Geneticist 1: We have the means to create a hybrid of a man and any animal in existence. Which animal should we use?]
Geneticist 2: How about a wolf?
Geneticist 1: That's what I was thinking, too.]
Fortunately, Hybreed Rising takes this classic back player of monster stories and brings them into the limelight from the direction of soft genetic science, addressing many never-answered questions of werewolf existence. [For instance, Q: Do werewolves exist? A: Yes.] Hybreed Rising investigates the coexistence of the dual natures such a creature would inherit, exploring what a merger between man and wolf might create under individual circumstances and life experiences.
I hope this short explanation [Short? My Masters thesis was shorter. (But hey, how much can you write about the religious symbolism in John Grisham's novels?)] captures your interest. I give my sincerest thanks for your time and attention, and stand ready to send my work at your request. I can be reached at _________ or __________ for your convenience.
There's a pretty well-known Chris Hansen whose claim to fame is entrapping Internet sex predators and ID thieves for Dateline NBC.
Werewolves don't exist. Thus anyone can portray werewolves any way they want without fear that they are misrepresenting them. I'm sure you wouldn't like it if someone read your book and declared that you misrepresent werewolves.
The first long paragraph, which is your plot, is too vague. What is meant by paradigm shift? What is meant by "shifting"? What is meant by "his version of community service?" What is the inner threat? What is the outer threat? Tell us specifically what's going on. Focus on Chris. If he's a werewolf, say so.

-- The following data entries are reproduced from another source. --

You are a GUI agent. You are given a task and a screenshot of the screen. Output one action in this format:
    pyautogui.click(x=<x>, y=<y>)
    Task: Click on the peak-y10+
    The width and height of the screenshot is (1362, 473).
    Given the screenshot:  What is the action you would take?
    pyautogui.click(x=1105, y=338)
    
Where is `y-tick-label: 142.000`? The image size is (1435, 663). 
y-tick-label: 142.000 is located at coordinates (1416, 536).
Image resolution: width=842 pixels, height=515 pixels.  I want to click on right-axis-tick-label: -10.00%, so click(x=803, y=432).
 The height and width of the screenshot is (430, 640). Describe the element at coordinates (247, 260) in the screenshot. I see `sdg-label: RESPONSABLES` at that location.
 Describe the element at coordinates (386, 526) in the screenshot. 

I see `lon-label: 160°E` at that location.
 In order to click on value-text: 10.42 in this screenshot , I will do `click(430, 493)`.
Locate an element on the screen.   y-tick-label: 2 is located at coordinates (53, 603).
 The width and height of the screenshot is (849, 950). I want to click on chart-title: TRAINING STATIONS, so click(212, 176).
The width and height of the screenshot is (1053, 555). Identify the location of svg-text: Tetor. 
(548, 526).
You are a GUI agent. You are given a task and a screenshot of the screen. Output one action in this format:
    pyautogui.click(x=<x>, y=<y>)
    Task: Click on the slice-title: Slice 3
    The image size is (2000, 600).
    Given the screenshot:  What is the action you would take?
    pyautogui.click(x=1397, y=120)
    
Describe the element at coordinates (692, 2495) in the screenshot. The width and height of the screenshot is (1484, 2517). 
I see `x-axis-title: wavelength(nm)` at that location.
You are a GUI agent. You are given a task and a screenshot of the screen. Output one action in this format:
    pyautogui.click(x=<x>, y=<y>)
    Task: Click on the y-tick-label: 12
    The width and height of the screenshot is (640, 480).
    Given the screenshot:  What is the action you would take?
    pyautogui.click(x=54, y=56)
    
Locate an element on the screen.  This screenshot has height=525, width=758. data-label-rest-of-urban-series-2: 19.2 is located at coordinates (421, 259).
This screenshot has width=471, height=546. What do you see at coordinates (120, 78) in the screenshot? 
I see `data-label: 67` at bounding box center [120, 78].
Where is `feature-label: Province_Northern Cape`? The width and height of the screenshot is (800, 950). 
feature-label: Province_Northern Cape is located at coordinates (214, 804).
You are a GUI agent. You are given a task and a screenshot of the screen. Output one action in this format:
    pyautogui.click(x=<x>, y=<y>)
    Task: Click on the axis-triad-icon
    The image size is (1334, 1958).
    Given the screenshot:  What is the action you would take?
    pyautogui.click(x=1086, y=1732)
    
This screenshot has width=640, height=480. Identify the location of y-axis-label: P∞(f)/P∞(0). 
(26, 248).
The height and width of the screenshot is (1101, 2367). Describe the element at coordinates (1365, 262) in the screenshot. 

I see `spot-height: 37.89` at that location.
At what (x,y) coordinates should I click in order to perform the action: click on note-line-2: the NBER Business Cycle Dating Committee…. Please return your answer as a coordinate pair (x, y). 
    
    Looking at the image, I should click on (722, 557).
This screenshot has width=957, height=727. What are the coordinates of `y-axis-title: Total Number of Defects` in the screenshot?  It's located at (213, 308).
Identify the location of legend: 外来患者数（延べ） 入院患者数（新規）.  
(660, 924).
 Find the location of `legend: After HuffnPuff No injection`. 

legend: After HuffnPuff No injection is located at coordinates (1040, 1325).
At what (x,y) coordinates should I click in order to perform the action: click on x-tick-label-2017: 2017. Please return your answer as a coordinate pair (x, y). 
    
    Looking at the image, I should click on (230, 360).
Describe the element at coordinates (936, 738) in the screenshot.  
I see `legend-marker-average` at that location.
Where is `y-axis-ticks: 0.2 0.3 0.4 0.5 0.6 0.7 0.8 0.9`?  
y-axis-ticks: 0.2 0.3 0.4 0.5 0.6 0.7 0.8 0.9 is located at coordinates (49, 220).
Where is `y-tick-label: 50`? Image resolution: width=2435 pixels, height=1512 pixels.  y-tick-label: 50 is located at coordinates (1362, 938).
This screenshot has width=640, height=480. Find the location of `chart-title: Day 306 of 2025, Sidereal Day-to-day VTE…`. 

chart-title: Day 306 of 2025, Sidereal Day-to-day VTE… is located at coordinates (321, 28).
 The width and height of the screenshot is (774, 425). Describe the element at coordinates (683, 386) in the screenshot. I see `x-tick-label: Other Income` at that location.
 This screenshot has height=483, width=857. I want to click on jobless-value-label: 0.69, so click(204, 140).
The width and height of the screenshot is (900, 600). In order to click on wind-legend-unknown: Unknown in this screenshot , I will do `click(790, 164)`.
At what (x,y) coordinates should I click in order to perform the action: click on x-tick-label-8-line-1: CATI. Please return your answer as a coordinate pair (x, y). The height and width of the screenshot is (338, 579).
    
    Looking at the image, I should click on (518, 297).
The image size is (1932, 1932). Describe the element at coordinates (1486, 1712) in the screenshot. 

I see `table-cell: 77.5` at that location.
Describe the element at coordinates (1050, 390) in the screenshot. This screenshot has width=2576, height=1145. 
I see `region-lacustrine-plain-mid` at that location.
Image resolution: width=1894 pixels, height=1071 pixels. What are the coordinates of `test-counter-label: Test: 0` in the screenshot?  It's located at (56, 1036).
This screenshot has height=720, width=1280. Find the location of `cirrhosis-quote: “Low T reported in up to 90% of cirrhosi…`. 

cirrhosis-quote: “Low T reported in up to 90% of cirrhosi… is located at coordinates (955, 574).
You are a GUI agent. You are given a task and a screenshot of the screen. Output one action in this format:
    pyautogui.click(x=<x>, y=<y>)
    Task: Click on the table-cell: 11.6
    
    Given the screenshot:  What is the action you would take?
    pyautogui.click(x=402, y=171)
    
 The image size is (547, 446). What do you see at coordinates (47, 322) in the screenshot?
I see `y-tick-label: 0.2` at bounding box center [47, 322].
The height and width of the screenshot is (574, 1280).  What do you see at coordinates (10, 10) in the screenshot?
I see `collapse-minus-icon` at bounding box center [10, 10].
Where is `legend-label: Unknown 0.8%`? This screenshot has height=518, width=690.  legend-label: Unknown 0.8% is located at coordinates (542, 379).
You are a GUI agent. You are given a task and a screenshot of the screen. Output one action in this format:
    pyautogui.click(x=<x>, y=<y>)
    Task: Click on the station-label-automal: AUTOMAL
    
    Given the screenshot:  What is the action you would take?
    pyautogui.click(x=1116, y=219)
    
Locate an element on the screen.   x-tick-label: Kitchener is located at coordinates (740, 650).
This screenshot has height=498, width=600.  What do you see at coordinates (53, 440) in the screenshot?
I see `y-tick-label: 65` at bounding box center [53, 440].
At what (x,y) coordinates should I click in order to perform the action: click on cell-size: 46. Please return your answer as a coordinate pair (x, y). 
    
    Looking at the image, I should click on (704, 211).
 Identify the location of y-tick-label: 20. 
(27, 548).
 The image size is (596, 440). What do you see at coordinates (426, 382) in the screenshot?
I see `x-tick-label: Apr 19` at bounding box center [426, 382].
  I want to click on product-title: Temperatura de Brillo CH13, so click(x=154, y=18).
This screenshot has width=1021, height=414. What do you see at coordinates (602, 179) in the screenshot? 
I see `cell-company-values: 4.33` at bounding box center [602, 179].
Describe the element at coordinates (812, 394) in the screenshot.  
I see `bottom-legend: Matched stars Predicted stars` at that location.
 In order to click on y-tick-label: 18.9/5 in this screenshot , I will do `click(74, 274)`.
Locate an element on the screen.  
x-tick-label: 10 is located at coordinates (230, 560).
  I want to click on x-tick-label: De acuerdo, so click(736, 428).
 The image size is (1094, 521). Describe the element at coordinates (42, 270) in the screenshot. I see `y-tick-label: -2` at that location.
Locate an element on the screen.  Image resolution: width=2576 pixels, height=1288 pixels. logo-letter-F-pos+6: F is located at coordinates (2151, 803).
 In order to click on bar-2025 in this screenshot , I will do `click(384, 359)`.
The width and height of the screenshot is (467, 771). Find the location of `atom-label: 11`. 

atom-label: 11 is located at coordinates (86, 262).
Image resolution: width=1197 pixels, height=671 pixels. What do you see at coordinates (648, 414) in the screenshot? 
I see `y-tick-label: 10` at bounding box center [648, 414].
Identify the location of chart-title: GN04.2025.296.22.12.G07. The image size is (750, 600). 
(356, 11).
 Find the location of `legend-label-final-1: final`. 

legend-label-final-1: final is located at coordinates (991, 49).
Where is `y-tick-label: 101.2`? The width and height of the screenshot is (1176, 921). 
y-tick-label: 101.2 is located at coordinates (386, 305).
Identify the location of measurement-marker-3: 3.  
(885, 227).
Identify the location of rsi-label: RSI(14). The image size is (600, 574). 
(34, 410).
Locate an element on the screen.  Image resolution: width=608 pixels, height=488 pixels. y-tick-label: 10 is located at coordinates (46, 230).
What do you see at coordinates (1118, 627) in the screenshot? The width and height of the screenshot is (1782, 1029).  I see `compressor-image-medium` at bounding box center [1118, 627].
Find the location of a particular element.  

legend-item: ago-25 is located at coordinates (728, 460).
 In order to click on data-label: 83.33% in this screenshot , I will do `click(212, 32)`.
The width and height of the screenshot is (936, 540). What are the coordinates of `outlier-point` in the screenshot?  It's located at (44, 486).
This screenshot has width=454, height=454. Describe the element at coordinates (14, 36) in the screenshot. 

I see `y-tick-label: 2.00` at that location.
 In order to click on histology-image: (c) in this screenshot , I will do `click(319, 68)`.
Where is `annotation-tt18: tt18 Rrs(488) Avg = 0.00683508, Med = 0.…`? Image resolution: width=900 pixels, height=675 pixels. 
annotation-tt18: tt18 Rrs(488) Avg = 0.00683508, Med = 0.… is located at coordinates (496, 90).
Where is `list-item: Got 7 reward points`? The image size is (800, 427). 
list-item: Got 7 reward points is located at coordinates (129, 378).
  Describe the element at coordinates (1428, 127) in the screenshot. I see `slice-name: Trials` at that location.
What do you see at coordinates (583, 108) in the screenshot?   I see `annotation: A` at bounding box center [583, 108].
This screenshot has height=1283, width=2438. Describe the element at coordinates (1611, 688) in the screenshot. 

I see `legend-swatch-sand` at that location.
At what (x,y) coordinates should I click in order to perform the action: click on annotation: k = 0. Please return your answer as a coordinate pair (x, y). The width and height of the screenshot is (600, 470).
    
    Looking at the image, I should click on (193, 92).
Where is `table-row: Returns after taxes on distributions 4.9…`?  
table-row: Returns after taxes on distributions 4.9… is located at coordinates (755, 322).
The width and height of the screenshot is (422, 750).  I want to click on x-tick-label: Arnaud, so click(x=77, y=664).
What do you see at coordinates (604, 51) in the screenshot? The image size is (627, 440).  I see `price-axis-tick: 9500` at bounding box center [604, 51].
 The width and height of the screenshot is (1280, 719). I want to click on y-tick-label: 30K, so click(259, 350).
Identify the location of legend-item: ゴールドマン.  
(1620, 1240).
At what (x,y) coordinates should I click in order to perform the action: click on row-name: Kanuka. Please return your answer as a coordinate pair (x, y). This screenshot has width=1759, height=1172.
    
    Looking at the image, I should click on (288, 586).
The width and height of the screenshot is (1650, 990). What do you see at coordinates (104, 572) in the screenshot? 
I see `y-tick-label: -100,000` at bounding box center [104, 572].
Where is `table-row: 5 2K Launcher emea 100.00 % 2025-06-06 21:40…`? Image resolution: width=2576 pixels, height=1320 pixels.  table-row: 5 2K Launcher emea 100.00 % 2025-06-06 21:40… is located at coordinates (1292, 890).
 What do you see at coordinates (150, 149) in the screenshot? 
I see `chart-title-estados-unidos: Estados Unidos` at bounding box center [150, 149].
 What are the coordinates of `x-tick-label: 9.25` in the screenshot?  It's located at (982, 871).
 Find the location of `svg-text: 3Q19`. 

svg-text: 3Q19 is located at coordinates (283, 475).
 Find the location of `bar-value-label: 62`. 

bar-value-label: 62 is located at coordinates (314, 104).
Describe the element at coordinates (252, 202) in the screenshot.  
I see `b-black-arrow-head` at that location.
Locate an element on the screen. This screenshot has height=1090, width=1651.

Most of the rest is more likely to hurt your cause than help it. Get rid of everything that could be construed as bragging about your book. Every author thinks his book is innovative and original. An agent can't tell which ones really are until she reads them, so just make the plot sound intriguing/exciting/fun/whatever. That's the way to get her to want to read it. Not by declaring it great. The author is the last person she's gonna believe.